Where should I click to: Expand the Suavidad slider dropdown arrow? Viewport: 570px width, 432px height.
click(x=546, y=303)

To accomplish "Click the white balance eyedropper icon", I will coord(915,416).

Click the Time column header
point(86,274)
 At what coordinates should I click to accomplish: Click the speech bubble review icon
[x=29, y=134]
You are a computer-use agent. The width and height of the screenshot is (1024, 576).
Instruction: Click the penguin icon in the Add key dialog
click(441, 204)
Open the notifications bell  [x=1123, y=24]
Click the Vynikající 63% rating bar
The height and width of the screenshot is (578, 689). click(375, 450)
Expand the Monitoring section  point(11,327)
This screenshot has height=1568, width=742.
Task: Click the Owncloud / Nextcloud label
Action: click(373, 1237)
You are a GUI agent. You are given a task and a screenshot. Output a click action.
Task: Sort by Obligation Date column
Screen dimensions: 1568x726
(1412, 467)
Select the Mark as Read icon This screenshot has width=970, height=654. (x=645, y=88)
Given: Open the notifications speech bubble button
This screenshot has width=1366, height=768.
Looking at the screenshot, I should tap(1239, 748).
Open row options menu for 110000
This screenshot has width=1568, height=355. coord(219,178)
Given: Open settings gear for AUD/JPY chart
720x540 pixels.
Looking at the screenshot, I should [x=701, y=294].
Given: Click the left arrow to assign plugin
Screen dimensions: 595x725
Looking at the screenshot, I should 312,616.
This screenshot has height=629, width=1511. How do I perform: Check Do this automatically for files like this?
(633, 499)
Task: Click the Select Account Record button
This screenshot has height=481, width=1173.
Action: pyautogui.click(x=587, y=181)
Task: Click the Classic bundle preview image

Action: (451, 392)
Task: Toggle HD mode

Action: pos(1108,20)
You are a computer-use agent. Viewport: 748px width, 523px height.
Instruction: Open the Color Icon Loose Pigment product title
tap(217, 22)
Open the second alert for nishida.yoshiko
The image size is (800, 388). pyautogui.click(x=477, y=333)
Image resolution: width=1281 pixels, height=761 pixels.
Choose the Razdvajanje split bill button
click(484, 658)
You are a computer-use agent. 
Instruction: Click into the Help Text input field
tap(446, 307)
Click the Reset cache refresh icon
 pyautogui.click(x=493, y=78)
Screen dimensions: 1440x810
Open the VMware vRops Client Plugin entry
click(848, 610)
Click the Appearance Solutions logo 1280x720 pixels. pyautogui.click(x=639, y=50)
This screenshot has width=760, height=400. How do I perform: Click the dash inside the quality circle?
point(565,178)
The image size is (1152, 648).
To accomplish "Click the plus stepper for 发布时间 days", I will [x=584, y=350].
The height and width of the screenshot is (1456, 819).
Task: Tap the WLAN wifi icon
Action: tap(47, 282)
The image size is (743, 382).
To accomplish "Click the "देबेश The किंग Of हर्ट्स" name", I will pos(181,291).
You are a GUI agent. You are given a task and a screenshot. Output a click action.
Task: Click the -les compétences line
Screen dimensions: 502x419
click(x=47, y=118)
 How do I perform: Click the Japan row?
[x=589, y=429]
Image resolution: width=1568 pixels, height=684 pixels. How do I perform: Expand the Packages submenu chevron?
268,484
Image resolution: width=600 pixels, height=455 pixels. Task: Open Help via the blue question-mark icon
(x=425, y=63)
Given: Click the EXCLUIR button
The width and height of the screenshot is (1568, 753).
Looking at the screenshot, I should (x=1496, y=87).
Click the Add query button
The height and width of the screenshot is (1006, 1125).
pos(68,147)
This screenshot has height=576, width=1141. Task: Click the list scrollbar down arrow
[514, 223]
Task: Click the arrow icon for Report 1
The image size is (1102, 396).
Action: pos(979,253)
+++++
## What needs to be done
Everything from the line with "Given: Click the EXCLUIR button" to the end of the listing above is to be set down exactly, both ends included.

## Output of the task
Given: Click the EXCLUIR button
The width and height of the screenshot is (1568, 753).
Looking at the screenshot, I should (x=1496, y=87).
Click the Add query button
The height and width of the screenshot is (1006, 1125).
pos(68,147)
This screenshot has height=576, width=1141. Task: Click the list scrollbar down arrow
[514, 223]
Task: Click the arrow icon for Report 1
The image size is (1102, 396).
Action: pos(979,253)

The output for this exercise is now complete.